Earlier in the year I seemed to be assaulted by this topic in the media but I set it aside for awhile so I wouldn't be BWA (Blogging While Angry). We know how that goes ; ). The sequence of events led me to outraged outbursts at the newspaper and tv. They can't hear me. I'm going to measure this out as it came to me.
The PTA of my children's high school has been fundraising and spending money and time on a campaign to teach teenagers about the dangers of skin cancer and sun safety. They are building a roof over part of a patio area. A worthy cause. Sure it is. I agree. Nearly everyone in my family has had non melanoma skin cancer, I'm just waiting for mine to show up and, as a responsible parent, have been loading my kids with sunscreen and teaching them why since they were babies. All the way back in 1987 I knew that kids should use sunscreen.
Here's the problem. The PTA of my children's school has been fundraising and spending money and time on a campaign to teach teenagers about the dangers of skin cancer and...
This is a problem I have with my community in general. Recently in the paper and on the news the following survey information was reported:
In a report that had tons of numbers and breakdowns but this is the main idea.
2010 State youth substance abuse survey for our county.
66.9 % of high school students have used alcohol or any elicit drug.
2012-01-25: Alcohol, tobacco and drug use among middle school students in ( My County) is down across the spectrum, while substance and drug abuse is up for high-schoolers living in the (Specific Area I live) communities, according to the second biennial Youth Risk Behavior Survey released today.
There is only one high school in that area. That would be the one that is lodging a huge campaign about using sunscreen. The one with the bar featured in the yearbook.
Many in my community, including parents, turn a blind eye to partying. Last year Mids High School yearbook featured a local bar as a landmark. Did no one question this? No. That's the mentality around here.
Earlier this year, our local news reported on the death of a student from a nearby county who was attending college out of state.
He was 21 years old. The official cause of death:
"respiratory depression due to acute alcohol intoxication."
Everyone had nothing but praise for this young man. He was described as, "a role model and a leader." He was an excellent student. An athlete. From what they had to say about him he had great promise for the future. He was a wonderful young man. I can't even begin to imagine the heartbreak of his parents.
His former high school principal was quoted. He said:
" everyone should focus on the life [he] lived, not how he died."
And that's the problem.
People should absolutely remember the good things about this young man. They should extol the virtues and promise he exhibited.
He should be held up as a role model for what can be accomplished.
But also for what can be lost.
Many parents seem to think, my child does well in school, is involved in activities, has respectful friends. There is no way they are using drugs or alcohol.

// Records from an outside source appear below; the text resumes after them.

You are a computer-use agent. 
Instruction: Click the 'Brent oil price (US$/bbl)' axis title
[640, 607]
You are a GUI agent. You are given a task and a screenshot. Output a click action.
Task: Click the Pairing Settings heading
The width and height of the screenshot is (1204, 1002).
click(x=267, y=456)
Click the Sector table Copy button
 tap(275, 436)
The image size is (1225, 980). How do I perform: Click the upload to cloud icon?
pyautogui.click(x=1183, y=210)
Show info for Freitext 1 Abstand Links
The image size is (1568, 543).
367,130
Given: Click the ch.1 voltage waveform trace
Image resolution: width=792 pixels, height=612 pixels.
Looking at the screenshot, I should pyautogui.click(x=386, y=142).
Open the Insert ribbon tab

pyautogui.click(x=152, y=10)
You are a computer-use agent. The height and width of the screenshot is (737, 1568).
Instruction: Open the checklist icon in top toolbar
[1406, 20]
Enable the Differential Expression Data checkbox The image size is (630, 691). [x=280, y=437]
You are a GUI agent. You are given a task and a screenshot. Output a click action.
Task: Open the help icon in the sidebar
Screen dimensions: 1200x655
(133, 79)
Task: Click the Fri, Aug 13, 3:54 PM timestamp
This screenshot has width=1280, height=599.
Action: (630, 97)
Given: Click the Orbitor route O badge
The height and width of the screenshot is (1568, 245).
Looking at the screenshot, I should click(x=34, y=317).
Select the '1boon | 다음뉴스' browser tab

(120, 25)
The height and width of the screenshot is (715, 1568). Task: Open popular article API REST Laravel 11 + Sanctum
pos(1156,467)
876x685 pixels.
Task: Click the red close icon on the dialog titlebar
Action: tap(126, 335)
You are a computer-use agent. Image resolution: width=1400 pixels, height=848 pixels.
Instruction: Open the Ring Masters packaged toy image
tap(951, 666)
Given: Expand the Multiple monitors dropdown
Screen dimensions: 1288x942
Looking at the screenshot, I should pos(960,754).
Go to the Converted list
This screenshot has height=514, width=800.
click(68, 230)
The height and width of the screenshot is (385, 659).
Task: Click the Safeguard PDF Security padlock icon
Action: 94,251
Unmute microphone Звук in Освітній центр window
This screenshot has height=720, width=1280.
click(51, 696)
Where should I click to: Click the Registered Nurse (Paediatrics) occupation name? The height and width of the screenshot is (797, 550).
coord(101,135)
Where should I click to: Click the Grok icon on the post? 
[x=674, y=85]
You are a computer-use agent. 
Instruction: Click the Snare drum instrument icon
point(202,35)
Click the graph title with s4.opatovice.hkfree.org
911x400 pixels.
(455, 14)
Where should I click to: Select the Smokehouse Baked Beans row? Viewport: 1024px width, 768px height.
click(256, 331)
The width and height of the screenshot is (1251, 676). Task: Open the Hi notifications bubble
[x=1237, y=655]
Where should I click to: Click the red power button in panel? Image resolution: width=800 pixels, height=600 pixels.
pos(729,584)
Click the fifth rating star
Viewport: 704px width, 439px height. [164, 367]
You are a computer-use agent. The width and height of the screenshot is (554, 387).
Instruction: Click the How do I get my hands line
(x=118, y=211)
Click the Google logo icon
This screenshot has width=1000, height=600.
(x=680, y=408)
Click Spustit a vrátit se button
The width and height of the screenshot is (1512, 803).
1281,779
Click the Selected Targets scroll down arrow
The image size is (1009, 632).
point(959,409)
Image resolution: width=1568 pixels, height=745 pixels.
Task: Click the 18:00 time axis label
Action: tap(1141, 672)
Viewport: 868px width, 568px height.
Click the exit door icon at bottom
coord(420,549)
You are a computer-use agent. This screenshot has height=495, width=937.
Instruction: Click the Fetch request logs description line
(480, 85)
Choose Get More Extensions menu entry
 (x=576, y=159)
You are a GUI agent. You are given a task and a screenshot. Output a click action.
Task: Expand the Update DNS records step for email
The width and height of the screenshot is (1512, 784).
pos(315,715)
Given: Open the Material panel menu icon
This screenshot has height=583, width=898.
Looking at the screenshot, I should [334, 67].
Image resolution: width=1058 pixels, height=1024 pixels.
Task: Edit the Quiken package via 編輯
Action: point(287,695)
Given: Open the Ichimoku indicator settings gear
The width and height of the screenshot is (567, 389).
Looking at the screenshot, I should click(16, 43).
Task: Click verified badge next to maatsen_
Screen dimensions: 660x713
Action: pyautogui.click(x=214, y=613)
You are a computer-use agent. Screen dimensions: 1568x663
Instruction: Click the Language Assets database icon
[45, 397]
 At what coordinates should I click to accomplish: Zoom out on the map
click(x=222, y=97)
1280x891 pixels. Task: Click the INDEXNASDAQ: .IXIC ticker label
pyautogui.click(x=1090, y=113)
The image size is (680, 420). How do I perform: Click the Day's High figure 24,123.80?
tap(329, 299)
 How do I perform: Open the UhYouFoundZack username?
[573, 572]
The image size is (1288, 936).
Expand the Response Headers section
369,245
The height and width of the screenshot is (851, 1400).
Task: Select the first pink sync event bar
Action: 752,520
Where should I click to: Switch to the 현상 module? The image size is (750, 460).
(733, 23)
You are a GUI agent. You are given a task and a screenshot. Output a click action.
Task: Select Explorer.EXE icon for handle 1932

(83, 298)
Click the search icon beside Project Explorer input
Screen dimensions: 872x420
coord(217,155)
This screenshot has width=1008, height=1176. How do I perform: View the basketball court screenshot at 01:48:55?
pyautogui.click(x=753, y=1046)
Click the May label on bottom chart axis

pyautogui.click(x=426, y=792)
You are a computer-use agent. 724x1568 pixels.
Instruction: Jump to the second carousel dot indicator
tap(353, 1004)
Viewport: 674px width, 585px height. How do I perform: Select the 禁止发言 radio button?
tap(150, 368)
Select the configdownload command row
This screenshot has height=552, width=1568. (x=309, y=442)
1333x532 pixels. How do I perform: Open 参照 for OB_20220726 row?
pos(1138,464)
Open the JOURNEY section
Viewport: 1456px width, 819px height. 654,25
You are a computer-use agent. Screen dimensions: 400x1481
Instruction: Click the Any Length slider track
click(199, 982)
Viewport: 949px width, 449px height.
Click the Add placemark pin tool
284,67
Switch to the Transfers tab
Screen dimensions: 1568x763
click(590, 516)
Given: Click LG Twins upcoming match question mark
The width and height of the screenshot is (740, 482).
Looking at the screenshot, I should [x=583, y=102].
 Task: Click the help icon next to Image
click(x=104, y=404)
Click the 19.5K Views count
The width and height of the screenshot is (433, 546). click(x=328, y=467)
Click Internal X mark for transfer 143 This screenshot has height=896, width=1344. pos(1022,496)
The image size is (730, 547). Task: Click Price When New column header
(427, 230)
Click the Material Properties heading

I can almost hear the PTA parent from our high school now.
Where are you going?
Bobs brother is home from college and having a keg party at the pool. Don't worry. He said we can't have any.
Ok honey, have fun. But don't forget your sunscreen!
There is no such thing as over visiting this topic with our kids.
We battled it for 3 years with Biggest. Did what she saw prevent Middlest from bad decisions? No. Which is why during her high school years I caught her drinking once and stoned twice. Was I surprised? Yes. But the keyword here is 'caught' her. And talked. Again. About every horror imaginable from being impaired. That's 3 times compared to 3 years. Now, I trust Littlest implicitly. She cares about her health. She doesn't succumb to peer pressure. She says she doesn't get why people want to be impaired. She can't stand the smell of alcohol and nearly vomits if you merely breathe on her after communion. This Friday is her prom. No matter how tired I am, will I be sitting up waiting till 1 AM to see her in? Yes. I will.
One of the reasons I began this blog was to tell a truth. That even if you are a good parent things can go wrong. There are wonderful young people who really do stay out of trouble. But even good kids sometimes make stupid decisions. We can talk. We can teach. We can be role models. If we ignore it or deny it, we are doing a disservice to our children. The hardest lesson we learned as parents was never to assume anything. Watch. Listen. Talk. Ask questions. Do focus on the irreparable harm that drugs and alcohol can cause. Doing these things WILL NOT give you a 100% Guarantee that nothing bad will happen. But pretending bad things would never happen and doing nothing could possibly guarantee they will.
© 2012 All Rights Reserved by MOTPG
P.S. I thought I would have today to catch up on blog reading, but now have to travel unexpectedly. I will answer comments when I get back and come by to visit asap. I'm very behind on some of your blogs and that drives me nuts!!